Shadows of Sherwood by Kekla Magoon is a fun new update to the Robin Hood legend in which the majority of the gang is made up of girls. And it's pretty great.
Robyn Loxley likes to tinker with old tech and the best place to find that requires her to sneak out of her house in the middle of the night. On the Night of Shadows, one such excursion saves her life when Governor Crown sends the military police out to assassinate and/or remove from their homes any Parliament member who would speak against his rule. Spouses and children are included in his directive. On this night Robyn returns home to find her parents gone and blood in the kitchen. Her father has tried to prepare Robyn for just such an eventuality. As she goes on the run, she has a few clues to help her and picks up some friends along the way. But learning to trust other people and navigate the terrifying new world they find themselves in does not come easily for a loner such as Robyn.

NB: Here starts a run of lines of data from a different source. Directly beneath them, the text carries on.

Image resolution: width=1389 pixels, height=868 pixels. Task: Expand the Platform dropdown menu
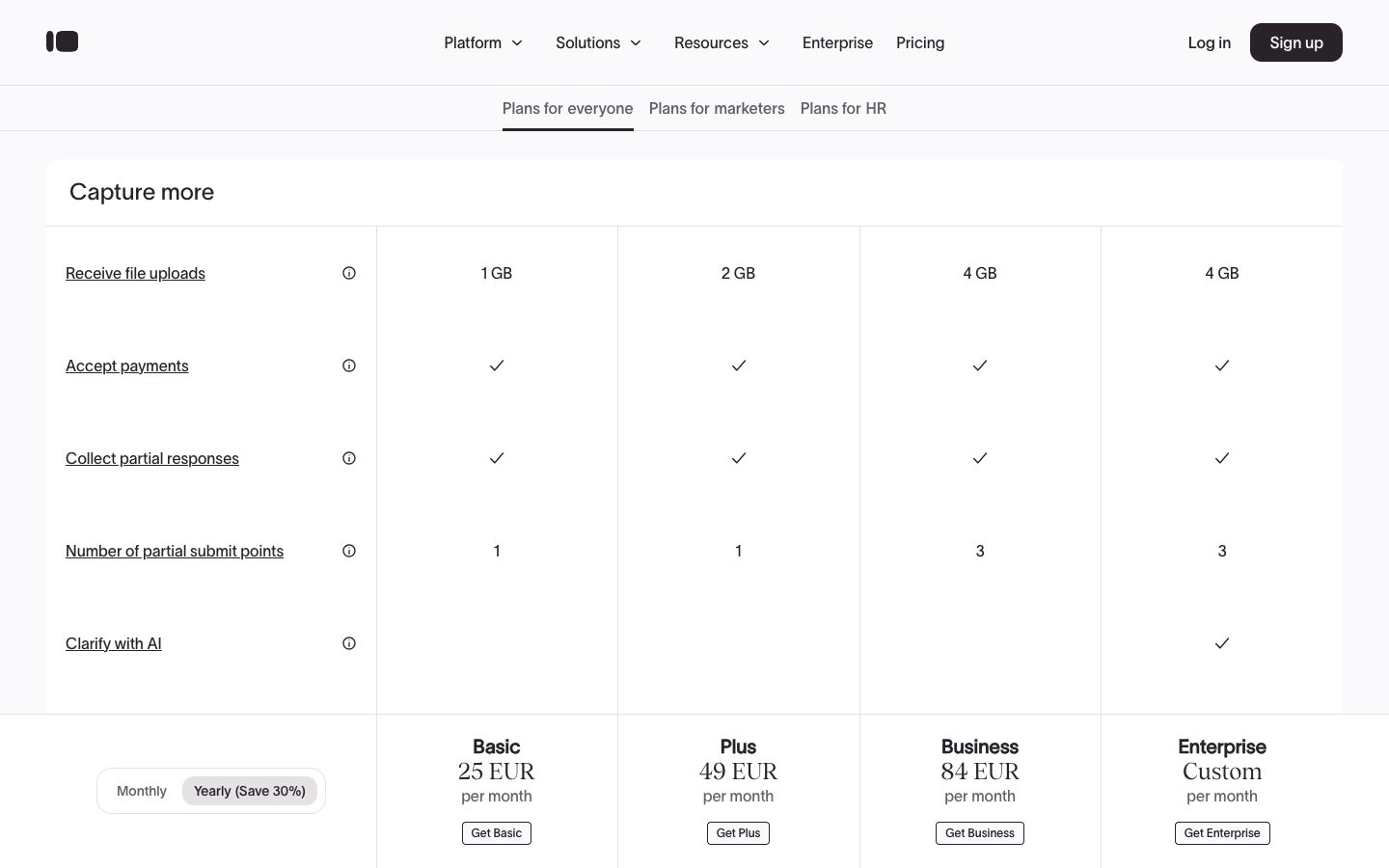[482, 42]
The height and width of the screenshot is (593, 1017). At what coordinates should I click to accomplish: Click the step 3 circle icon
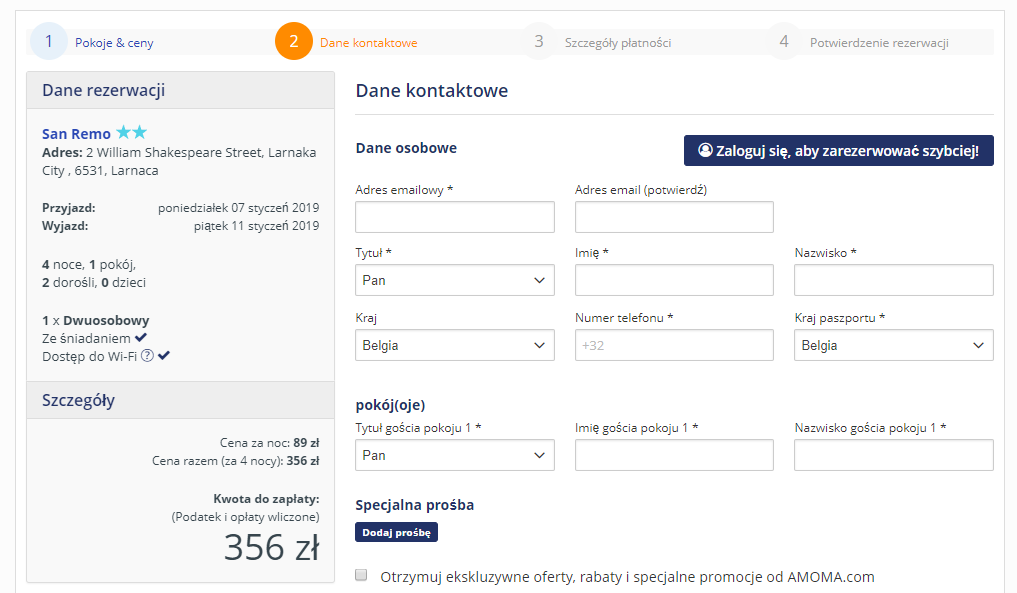click(x=539, y=42)
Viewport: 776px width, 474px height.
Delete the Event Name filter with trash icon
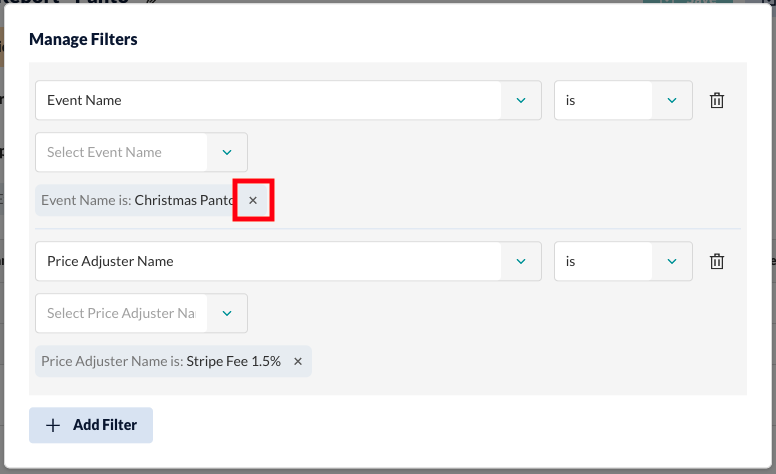[717, 100]
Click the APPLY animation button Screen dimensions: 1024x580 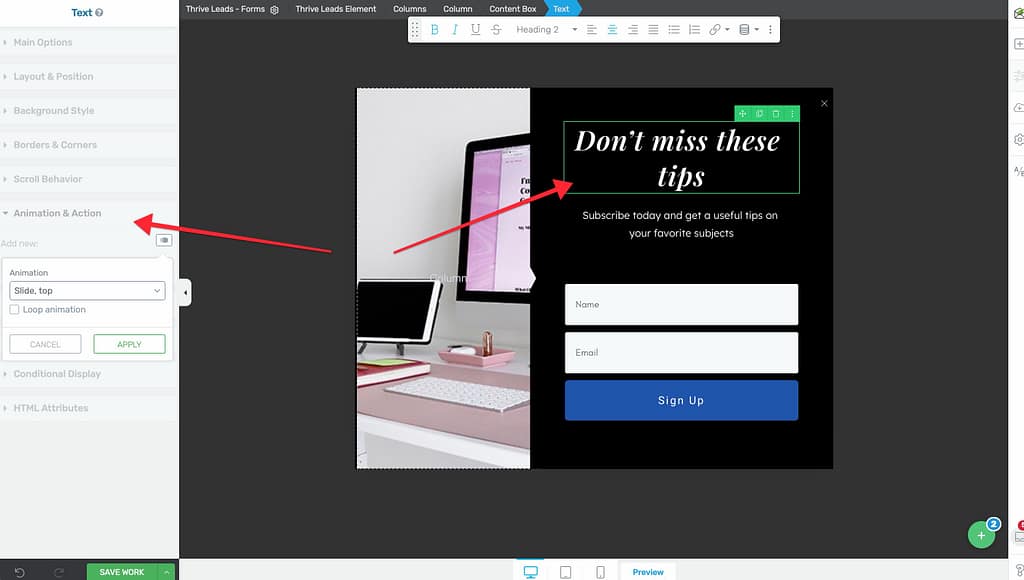point(129,344)
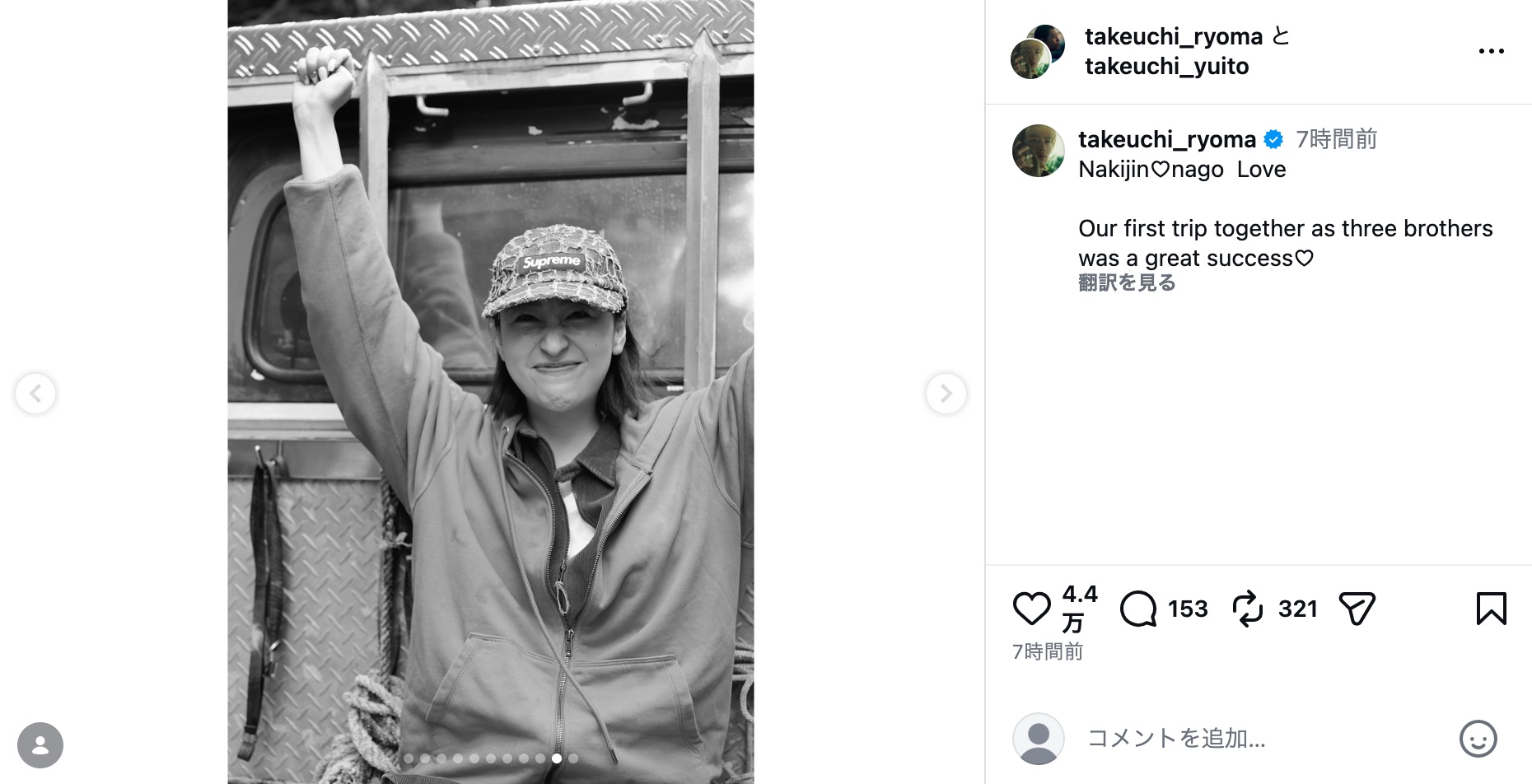The image size is (1532, 784).
Task: Open takeuchi_yuito's profile link
Action: [x=1165, y=66]
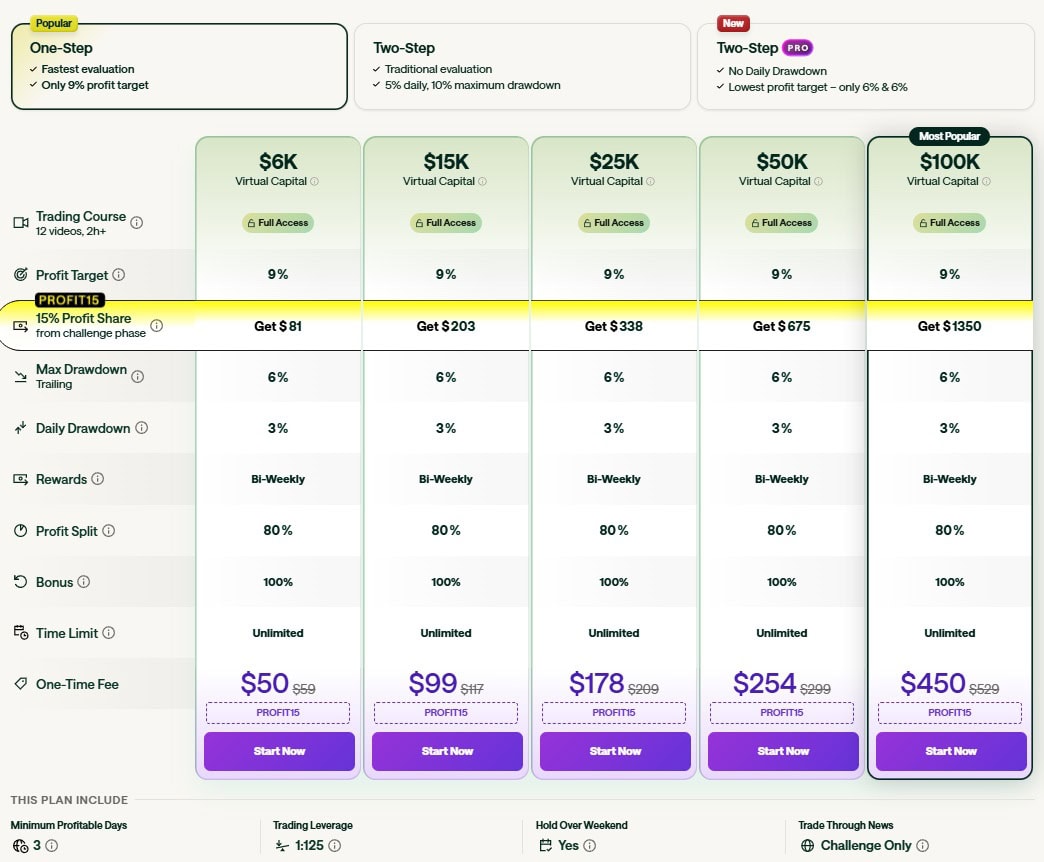1044x862 pixels.
Task: Click Start Now for $15K plan
Action: tap(447, 751)
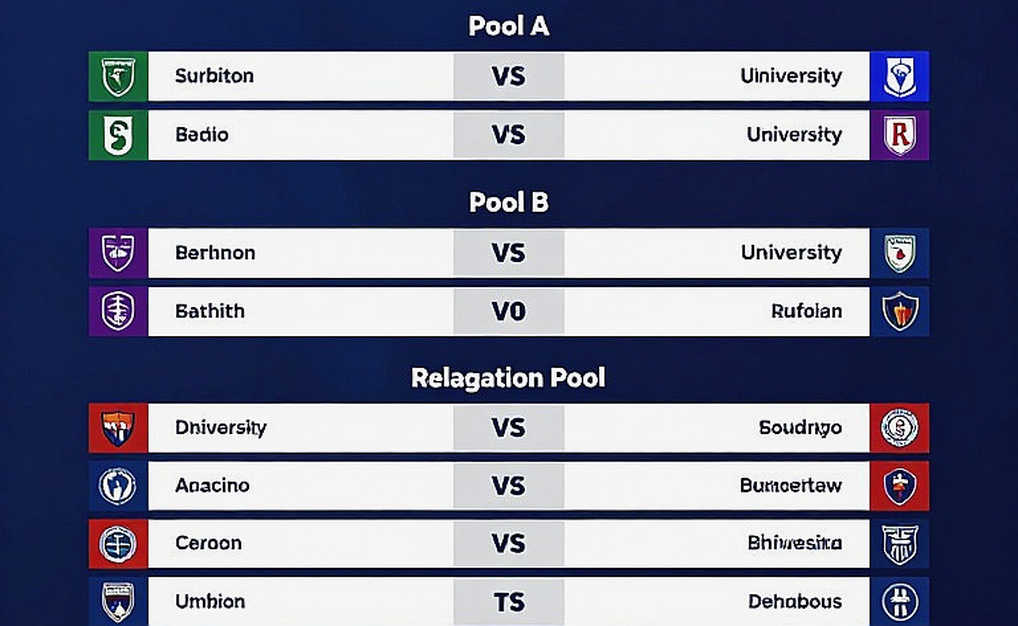The image size is (1018, 626).
Task: Open the Relagation Pool heading
Action: pos(508,378)
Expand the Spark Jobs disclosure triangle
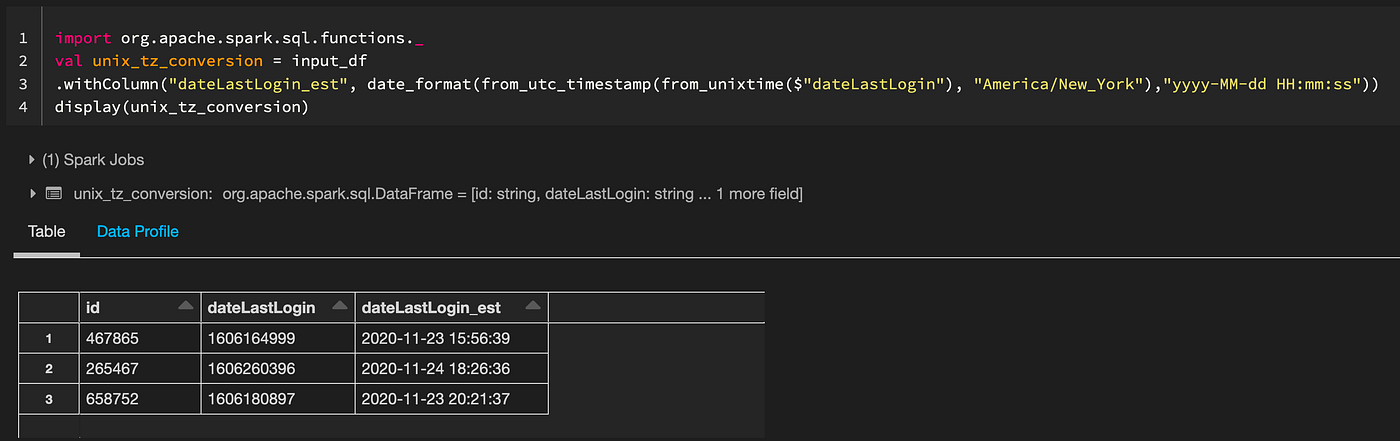The width and height of the screenshot is (1400, 441). 32,160
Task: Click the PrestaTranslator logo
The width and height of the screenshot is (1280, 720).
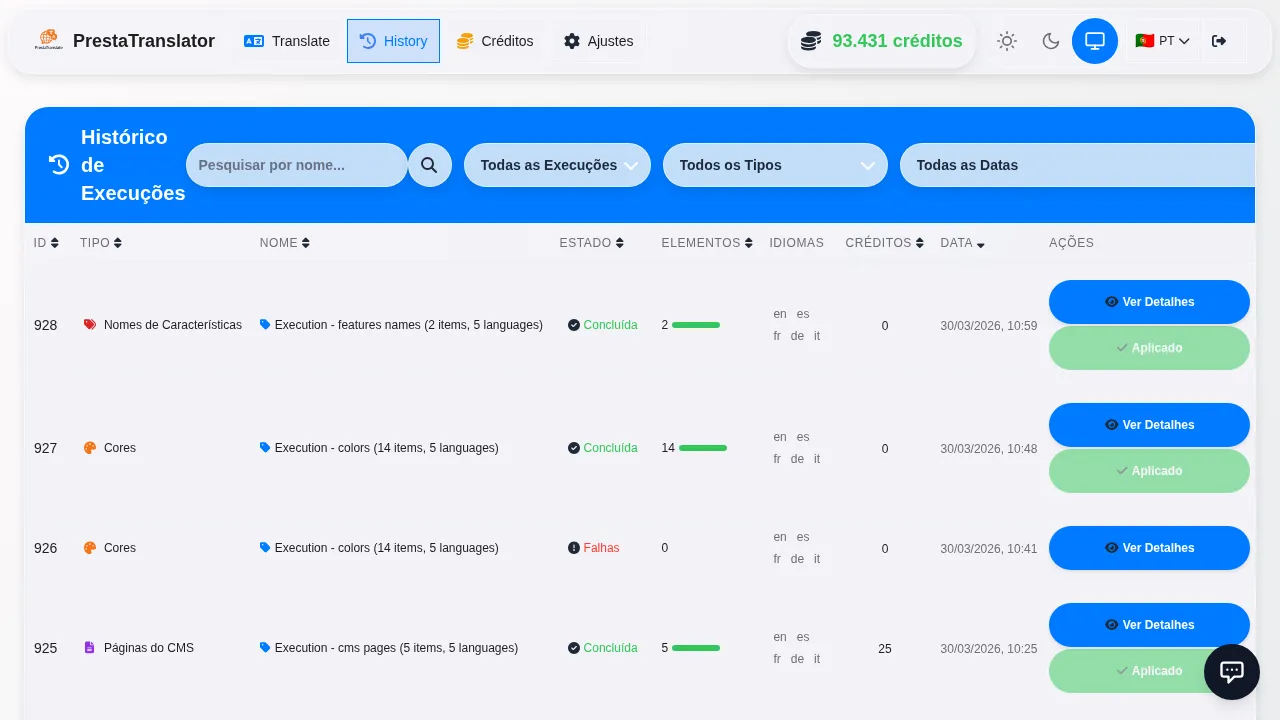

Robyn is independent and likes to do things her own way. She seems to have had few friends in her old life, mostly missing her parents and not really mentioning any one else. It takes her a while to trust the friends she begins to make, and she does several things that puts them at risk due to her own unthinking bravado. The conflicts that result from these situations helps to round out her character and adds to her journey. It also helps to develop the other characters as well. Robyn is a mixed child, she has a black father and a white mother. It is because of this that she is set up to be such a hero in the world, and I loved that aspect. The rest of the gang is also interesting. Laurel is an orphan and an expert thief. The mysterious Key is good at knowing what is going on and gathering intelligence. He is also good at strategy and has a mysterious past. Scarlet is a tough girl who is a top-notch hacker who uses her talents to undermine the Governor's regime. Tucker is a divinity student who gives them all sanctuary when they need it. Merryan is the niece of the Governor who moonlights as a volunteer in hospitals for the needy and begins to question her uncle's rule. The team is still new and has its issues, but I enjoyed watching them all get to know each other and figure out how they would operate.
The book is set in a futuristic world. The world building is the book's one great weakness. There's a lot of stuff about moon lore that weighs the book down at times particularly when it is not quite clear what its import is or how it will impact the action. The political issues are harsh and real enough without this aspect. Without the lore the book would be shorter but also tighter from a plotting perspective. The story wanders a little too much and seems unsure of its direction due to the number of threads being used to weave it.
Right now the villains are fairly predictable and two dimensional. Little is known of Crown. His chosen head for the military police, Marissa Mallet Sheriff of Sherwood District, is the face of the villainy in the story. She makes an excellent villain but there is not much else to her but that-at least no yet.
I love the diversity and girl power in this book. I'm looking forward to recommending it to the kids I know who love these types of stories.